**What to produce:**
Update the entries in the stretch from the line containing "Image resolution: width=1292" through the line containing "I will pos(596,258).", changing "GUI agent" to "GUI assistant" and leaving everything else as it is. Give back only those lines.
* Start Records *
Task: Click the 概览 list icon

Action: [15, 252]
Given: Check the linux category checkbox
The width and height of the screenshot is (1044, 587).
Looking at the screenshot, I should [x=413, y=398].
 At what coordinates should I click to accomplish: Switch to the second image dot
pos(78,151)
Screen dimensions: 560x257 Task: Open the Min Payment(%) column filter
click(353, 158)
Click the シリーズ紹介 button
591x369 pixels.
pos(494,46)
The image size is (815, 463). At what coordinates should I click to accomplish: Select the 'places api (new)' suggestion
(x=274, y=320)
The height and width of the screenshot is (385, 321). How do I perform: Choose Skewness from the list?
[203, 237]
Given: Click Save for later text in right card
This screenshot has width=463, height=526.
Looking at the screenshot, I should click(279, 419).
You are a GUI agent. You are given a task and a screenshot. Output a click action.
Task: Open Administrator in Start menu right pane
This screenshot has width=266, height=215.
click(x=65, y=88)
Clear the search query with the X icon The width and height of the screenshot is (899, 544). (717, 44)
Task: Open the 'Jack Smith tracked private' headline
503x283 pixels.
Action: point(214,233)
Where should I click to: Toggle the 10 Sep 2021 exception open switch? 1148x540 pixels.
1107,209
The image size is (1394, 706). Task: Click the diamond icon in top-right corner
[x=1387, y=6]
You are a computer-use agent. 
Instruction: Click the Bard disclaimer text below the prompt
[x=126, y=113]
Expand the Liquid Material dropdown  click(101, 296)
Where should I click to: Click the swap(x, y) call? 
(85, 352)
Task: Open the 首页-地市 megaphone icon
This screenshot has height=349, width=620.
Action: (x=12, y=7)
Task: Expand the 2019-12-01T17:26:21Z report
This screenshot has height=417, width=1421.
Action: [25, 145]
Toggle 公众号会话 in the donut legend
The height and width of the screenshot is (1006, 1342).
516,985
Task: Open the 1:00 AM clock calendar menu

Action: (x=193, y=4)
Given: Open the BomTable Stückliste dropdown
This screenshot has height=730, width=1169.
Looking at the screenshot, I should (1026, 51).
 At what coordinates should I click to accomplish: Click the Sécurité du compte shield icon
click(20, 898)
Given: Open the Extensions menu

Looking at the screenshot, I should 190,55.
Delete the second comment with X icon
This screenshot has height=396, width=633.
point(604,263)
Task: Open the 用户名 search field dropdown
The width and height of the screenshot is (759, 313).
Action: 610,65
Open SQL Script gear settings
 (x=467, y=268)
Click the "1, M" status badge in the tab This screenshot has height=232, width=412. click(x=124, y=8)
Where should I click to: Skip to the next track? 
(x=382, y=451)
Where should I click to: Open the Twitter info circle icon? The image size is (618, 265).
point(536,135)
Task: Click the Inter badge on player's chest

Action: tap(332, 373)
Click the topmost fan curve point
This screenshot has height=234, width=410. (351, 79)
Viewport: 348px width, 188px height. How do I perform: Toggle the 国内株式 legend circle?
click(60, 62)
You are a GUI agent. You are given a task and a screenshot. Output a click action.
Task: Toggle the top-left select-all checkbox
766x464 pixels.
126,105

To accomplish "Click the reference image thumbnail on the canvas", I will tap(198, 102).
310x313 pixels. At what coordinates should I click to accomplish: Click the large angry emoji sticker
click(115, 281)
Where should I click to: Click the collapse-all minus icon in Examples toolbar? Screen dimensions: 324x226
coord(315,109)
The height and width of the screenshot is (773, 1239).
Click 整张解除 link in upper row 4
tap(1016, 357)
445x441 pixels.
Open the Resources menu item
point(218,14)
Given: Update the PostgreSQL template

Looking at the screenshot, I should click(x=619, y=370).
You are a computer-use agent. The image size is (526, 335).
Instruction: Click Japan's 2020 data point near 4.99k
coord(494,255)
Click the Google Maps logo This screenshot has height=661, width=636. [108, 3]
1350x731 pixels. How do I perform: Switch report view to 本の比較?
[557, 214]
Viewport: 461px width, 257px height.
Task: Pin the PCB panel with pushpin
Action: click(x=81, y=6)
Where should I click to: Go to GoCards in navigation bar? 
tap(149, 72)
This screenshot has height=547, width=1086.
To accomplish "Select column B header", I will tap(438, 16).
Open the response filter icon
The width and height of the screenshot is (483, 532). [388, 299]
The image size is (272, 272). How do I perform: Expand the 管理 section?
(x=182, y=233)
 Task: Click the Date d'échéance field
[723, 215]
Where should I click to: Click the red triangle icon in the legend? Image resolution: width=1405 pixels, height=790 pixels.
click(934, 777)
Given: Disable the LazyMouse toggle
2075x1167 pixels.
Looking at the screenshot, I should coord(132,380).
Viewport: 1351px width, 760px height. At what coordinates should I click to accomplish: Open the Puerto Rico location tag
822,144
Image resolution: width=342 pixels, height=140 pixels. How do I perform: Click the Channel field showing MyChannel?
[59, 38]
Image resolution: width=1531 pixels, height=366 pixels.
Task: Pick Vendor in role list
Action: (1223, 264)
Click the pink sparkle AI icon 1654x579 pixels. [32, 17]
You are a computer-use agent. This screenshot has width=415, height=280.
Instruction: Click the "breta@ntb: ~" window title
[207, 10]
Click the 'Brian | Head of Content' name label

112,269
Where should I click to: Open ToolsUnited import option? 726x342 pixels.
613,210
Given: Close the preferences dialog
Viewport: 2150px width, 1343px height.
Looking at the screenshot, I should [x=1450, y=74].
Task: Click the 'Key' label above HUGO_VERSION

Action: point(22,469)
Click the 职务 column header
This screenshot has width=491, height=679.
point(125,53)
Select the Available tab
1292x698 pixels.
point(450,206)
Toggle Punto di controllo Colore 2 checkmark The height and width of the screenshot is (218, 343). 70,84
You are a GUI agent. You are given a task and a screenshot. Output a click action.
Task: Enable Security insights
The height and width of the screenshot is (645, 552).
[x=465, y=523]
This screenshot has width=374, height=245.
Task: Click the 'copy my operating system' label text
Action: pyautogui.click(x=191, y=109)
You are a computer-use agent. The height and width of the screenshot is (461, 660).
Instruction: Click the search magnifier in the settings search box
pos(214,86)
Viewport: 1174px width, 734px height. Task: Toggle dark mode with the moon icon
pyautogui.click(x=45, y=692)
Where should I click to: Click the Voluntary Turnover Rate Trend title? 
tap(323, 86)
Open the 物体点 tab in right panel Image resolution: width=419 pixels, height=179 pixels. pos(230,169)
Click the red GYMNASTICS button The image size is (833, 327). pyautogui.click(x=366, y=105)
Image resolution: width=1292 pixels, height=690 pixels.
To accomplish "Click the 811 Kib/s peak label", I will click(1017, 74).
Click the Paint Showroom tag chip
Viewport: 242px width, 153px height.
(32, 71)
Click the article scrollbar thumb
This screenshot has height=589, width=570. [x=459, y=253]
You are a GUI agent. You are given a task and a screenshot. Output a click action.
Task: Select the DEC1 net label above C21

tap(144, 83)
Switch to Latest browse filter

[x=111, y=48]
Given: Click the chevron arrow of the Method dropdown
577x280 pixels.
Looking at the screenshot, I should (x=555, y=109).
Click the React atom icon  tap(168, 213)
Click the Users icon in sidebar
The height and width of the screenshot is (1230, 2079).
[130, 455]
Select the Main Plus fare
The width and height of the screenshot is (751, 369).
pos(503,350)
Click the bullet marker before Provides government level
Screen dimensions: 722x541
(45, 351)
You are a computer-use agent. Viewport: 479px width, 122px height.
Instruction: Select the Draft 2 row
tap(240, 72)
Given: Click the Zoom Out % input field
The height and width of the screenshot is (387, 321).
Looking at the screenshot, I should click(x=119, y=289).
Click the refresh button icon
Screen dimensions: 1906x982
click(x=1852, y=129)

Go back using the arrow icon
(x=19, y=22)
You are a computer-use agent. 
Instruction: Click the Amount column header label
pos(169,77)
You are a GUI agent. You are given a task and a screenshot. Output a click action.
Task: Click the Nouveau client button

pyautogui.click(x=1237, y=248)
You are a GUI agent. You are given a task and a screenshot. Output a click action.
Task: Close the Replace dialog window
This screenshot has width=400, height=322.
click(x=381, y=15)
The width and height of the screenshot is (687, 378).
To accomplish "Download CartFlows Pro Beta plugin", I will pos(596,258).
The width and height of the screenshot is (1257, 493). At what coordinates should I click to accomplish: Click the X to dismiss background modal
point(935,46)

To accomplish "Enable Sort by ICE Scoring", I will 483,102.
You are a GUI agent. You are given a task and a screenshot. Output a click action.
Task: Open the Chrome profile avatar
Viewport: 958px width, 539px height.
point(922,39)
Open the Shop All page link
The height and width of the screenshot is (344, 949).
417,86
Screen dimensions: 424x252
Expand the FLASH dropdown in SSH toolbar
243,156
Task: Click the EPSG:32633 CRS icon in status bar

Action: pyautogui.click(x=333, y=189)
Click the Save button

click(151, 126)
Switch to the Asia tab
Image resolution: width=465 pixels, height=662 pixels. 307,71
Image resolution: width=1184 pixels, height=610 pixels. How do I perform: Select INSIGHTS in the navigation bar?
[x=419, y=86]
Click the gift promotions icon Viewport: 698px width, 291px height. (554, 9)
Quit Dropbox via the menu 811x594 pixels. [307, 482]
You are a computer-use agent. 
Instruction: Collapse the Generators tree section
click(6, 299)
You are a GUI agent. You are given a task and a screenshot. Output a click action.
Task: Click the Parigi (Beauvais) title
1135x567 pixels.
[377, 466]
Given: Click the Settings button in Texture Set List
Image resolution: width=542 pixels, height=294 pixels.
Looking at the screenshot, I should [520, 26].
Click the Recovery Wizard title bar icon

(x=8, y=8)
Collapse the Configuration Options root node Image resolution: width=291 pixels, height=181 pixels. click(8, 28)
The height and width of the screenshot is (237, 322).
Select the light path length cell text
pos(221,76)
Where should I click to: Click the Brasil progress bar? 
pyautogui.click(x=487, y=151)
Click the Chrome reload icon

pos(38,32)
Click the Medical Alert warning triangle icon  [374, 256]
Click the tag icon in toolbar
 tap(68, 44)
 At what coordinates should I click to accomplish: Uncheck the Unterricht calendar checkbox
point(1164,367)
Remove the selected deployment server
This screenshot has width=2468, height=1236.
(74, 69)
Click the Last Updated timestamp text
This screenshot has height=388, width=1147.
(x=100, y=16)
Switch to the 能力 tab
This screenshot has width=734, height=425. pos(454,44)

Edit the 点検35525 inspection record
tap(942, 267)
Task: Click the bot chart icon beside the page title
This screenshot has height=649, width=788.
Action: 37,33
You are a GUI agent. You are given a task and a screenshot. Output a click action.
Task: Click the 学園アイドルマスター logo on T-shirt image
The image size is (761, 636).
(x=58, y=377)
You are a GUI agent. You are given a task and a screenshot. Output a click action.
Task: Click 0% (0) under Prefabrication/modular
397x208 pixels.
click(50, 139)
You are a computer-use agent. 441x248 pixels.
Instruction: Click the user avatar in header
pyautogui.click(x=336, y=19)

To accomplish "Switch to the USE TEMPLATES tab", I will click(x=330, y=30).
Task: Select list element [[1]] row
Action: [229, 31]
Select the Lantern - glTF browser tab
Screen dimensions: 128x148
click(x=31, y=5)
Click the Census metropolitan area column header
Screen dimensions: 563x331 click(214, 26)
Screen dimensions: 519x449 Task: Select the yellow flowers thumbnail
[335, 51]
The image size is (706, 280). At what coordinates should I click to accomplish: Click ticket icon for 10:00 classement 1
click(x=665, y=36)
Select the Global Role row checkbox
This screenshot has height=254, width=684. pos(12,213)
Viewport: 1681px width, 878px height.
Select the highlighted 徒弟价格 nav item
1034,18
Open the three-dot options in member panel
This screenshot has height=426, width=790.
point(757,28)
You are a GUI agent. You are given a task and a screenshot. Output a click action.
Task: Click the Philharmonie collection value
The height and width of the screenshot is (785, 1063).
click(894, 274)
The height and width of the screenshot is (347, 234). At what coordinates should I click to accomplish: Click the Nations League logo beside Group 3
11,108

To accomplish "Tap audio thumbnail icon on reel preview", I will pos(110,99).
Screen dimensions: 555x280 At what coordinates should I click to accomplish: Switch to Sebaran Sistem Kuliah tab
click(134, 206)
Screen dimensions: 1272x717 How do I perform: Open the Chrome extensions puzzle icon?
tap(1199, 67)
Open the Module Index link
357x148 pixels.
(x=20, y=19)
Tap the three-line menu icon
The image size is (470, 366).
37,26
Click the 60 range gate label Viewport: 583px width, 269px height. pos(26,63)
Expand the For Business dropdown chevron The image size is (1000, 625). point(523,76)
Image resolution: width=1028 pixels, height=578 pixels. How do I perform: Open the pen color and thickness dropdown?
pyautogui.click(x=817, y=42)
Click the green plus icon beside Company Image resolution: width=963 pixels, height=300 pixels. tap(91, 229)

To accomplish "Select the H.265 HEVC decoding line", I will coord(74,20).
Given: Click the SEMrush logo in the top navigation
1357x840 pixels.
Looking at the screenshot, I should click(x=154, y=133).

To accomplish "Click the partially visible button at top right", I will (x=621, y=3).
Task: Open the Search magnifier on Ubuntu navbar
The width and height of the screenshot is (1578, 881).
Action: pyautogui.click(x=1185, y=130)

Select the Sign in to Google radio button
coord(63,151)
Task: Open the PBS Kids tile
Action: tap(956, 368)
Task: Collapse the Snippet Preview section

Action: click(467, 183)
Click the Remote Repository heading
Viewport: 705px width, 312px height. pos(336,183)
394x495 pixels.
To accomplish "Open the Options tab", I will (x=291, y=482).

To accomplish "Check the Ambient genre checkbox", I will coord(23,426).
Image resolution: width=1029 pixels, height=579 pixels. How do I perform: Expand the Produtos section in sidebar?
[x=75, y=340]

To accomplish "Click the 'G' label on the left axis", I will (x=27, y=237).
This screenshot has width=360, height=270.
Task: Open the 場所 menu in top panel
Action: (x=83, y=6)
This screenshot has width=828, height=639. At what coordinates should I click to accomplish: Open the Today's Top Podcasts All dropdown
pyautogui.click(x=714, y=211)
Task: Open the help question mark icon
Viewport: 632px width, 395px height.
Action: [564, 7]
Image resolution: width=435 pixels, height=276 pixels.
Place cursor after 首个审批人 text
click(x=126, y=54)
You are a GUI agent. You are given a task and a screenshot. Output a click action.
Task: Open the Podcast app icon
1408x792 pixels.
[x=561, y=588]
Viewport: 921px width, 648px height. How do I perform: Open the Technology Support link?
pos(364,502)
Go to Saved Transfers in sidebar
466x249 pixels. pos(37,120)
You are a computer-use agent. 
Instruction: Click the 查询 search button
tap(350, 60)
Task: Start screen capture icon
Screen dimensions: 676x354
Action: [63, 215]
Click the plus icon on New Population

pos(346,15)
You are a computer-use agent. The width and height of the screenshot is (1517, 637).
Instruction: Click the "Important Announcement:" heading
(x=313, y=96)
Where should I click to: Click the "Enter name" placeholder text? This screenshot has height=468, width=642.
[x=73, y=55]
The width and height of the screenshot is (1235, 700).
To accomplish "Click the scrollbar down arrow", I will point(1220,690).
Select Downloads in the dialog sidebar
* End Records *
**Task response:**
Image resolution: width=1292 pixels, height=690 pixels.
To accomplish "Click the 811 Kib/s peak label", I will click(1017, 74).
Click the Paint Showroom tag chip
Viewport: 242px width, 153px height.
(32, 71)
Click the article scrollbar thumb
This screenshot has height=589, width=570. [x=459, y=253]
You are a GUI assistant. You are given a task and a screenshot. Output a click action.
Task: Select the DEC1 net label above C21

tap(144, 83)
Switch to Latest browse filter

[x=111, y=48]
Given: Click the chevron arrow of the Method dropdown
577x280 pixels.
Looking at the screenshot, I should (x=555, y=109).
Click the React atom icon  tap(168, 213)
Click the Users icon in sidebar
The height and width of the screenshot is (1230, 2079).
[130, 455]
Select the Main Plus fare
The width and height of the screenshot is (751, 369).
pos(503,350)
Click the bullet marker before Provides government level
Screen dimensions: 722x541
(45, 351)
You are a computer-use agent. Viewport: 479px width, 122px height.
Instruction: Select the Draft 2 row
tap(240, 72)
Given: Click the Zoom Out % input field
The height and width of the screenshot is (387, 321).
Looking at the screenshot, I should click(x=119, y=289).
Click the refresh button icon
Screen dimensions: 1906x982
click(x=1852, y=129)

Go back using the arrow icon
(x=19, y=22)
You are a computer-use agent. 
Instruction: Click the Amount column header label
pos(169,77)
You are a GUI assistant. You are given a task and a screenshot. Output a click action.
Task: Click the Nouveau client button

pyautogui.click(x=1237, y=248)
You are a GUI assistant. You are given a task and a screenshot. Output a click action.
Task: Close the Replace dialog window
This screenshot has width=400, height=322.
click(x=381, y=15)
The width and height of the screenshot is (687, 378).
To accomplish "Download CartFlows Pro Beta plugin", I will pos(596,258).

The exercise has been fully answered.